Пьянит степь весенняя запахами травяными душистыми. Вся, как океан зелено-золотой колышется. Трели птичьи, кузнечиков трещание, сливались в один неповторимый звук, что вкупе с ровным дыханием земли, ее запахами, цветами полевыми под небом лазоревым, создавали одно целое – свободу козачью. С десяток конных запорожцев молчаливо двигались по степи, радушно обнявшей их. Лошадиные груди рассекали широтой своей травы душистые, как волны морские. След всадников терялся, ибо высокие стебли тут же смыкались за ними, и лишь козачьи красные шапки маячили меж цветов и колосьев.
- А шо, панове? – нарушил общее молчание рослый молодой козак, заметно выделявшийся среди запорожцев и статью и лицом мужественным со шрамом, - може вечерять будем?
- То добре мыслишь, Максим! – откликнулся тут же ехавший рядом козак – жилистый, ростом не великим, зато усами длиннющими да носом крючковатым выделявшийся средь остальных.
- Тогда, давай панове, к байраку тому подгребаем – показал Максим Железняк плетью на выделявшийся посреди степи бескрайней пригорок. – А ты, Шило, - тому козаку, что откликнулся, - озаботься о кулише добром.
- О то добре! За раз кулиш сварганим! Гайда! Гайда! – запорожцы заворачивали коней. Достигнув пригорка, козаки слезли с лошадей, спутали их и на траву пустили. Шило суетился, огонь раскладывал, котел на него ставил. Пока варево доходило, степенно выпили по чарке, хлебом с салом закусили.
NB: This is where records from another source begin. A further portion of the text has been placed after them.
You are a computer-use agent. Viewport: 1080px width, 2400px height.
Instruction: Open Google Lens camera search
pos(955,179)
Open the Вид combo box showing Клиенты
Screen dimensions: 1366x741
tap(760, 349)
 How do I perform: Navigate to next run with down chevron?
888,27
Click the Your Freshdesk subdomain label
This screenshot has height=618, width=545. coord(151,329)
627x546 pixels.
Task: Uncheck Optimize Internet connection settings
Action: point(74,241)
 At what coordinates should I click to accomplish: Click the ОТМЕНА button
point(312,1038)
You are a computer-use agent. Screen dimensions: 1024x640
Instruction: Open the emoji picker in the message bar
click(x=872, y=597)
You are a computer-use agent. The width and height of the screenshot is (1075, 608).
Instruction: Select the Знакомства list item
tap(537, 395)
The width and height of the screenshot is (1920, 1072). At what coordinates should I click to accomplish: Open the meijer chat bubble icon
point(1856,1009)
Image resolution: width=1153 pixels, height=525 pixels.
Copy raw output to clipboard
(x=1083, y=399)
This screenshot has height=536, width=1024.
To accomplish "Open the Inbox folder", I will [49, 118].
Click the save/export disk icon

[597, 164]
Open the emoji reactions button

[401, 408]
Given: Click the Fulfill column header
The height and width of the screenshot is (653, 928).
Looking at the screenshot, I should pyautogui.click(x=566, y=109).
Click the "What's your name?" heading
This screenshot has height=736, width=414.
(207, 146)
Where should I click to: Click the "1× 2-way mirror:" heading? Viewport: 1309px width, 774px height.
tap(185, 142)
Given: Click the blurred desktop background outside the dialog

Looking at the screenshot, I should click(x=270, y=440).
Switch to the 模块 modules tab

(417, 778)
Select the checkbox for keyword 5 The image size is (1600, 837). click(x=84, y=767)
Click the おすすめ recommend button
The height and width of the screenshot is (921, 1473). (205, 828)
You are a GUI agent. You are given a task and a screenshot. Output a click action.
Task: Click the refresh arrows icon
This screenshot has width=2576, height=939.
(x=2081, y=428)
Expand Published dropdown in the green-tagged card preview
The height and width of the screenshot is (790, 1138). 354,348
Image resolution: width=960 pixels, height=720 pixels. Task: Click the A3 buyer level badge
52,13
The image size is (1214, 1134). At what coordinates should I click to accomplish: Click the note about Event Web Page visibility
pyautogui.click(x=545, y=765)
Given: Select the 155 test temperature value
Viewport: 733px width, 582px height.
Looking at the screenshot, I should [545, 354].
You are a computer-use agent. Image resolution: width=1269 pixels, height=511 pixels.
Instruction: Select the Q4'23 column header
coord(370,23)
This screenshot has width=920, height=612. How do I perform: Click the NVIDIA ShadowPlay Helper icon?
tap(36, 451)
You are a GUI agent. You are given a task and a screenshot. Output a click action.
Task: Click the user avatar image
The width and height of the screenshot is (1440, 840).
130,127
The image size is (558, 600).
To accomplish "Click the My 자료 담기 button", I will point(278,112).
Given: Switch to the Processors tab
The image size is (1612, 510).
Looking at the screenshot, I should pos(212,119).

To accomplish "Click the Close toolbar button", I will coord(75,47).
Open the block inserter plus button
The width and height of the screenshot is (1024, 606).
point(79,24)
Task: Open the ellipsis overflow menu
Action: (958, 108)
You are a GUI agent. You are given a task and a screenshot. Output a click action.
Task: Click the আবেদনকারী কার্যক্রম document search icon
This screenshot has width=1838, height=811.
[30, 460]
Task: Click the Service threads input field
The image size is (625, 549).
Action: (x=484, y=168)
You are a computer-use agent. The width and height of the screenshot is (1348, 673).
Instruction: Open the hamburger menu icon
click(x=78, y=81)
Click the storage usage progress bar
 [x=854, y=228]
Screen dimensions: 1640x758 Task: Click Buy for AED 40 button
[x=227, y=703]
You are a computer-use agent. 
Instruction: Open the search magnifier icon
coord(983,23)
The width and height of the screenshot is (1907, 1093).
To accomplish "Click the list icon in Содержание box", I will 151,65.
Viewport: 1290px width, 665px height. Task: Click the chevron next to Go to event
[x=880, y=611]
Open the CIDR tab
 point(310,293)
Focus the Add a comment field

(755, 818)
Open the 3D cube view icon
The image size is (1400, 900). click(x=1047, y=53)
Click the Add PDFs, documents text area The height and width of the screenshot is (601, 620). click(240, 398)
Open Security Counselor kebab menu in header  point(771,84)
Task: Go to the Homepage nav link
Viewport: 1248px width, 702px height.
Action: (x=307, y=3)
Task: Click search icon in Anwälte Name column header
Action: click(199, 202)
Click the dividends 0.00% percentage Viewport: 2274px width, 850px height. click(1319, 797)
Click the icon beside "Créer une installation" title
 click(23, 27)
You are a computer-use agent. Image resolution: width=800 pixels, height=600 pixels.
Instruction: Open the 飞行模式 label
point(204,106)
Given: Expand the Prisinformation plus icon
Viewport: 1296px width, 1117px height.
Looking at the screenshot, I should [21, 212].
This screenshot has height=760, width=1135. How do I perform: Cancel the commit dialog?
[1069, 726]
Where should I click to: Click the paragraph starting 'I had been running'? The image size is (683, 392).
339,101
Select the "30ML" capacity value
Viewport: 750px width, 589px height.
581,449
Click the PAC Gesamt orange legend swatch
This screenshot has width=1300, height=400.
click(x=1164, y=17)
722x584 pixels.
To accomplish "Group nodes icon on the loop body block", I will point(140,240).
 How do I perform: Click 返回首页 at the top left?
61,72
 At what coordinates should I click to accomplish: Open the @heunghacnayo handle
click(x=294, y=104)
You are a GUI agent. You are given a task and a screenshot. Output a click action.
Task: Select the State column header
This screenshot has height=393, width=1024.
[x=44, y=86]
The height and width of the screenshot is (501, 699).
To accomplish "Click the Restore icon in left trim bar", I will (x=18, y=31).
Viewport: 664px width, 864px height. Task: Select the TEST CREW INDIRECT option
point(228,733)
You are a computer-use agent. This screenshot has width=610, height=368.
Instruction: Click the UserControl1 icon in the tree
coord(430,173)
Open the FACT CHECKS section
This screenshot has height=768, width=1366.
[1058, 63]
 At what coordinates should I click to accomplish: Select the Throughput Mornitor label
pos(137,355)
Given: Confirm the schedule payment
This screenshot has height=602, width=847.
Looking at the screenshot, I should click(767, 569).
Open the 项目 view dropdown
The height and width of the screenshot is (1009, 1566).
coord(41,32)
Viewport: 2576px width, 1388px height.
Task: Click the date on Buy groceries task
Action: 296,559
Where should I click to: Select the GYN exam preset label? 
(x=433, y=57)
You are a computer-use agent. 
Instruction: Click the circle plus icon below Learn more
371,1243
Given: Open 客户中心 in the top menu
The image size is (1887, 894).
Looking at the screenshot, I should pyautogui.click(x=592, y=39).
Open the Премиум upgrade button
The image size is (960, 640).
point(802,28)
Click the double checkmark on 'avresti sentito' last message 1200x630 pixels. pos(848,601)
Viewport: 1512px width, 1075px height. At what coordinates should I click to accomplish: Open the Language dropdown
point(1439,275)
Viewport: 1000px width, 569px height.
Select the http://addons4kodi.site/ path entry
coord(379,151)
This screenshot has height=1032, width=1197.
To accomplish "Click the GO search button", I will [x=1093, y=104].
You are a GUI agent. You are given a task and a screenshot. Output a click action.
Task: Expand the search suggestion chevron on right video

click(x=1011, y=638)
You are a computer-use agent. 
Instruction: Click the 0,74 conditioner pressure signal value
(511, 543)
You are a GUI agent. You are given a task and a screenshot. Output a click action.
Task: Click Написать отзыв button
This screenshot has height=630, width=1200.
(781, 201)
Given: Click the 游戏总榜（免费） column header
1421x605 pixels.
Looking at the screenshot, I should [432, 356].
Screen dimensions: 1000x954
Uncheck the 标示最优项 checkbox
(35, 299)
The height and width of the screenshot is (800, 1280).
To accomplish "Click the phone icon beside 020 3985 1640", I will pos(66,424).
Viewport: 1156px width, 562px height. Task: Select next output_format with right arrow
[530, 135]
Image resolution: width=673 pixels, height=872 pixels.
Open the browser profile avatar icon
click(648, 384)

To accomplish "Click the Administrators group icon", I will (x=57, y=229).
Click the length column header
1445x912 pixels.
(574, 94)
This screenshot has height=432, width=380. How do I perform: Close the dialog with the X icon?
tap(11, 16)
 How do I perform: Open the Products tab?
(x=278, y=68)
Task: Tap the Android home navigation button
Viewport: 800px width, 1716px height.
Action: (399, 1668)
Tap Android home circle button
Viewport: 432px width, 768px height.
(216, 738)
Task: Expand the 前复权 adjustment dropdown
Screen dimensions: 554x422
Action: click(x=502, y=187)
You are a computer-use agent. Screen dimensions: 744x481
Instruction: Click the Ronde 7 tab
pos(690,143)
Шило потянулся было еще плеснуть горилки, но нарвавшись на суровый взгляд куренного, вздохнул тяжко и к котлу вскипавшему присел.
- И неча вздыхать, Шило! – Тяжелый взгляд атаман подкрепил словами. – Не гоже в пути напиваться, единственно для подкрепления сил козацких чарка полезна. Забул, куда идем? На богомолье! То-то.
Шило закивал головой, не отвечая, весь, казалось, в кулиш ушел. Козаки, лениво разлегшись по сторонам, посмеивались:
- Шило, росточком мал, да до горилки охоч дюже!
- И куды, в него влезает?
- Да туды! В унутрь.
- Сам мал, тильки утроба ёво дюжая
Козак незлобливо огрызался:
- Подите вы к бису все!
Всхрап лошадиный послышался. Козаки переглянулись, насупились. Руками загорелыми к саблям потянулись.
- Журба, - атаман шепнул лежащему рядом запорожцу, саженного роста с усами, падающими на могучую грудь, - поди-ка, глянь, хто там?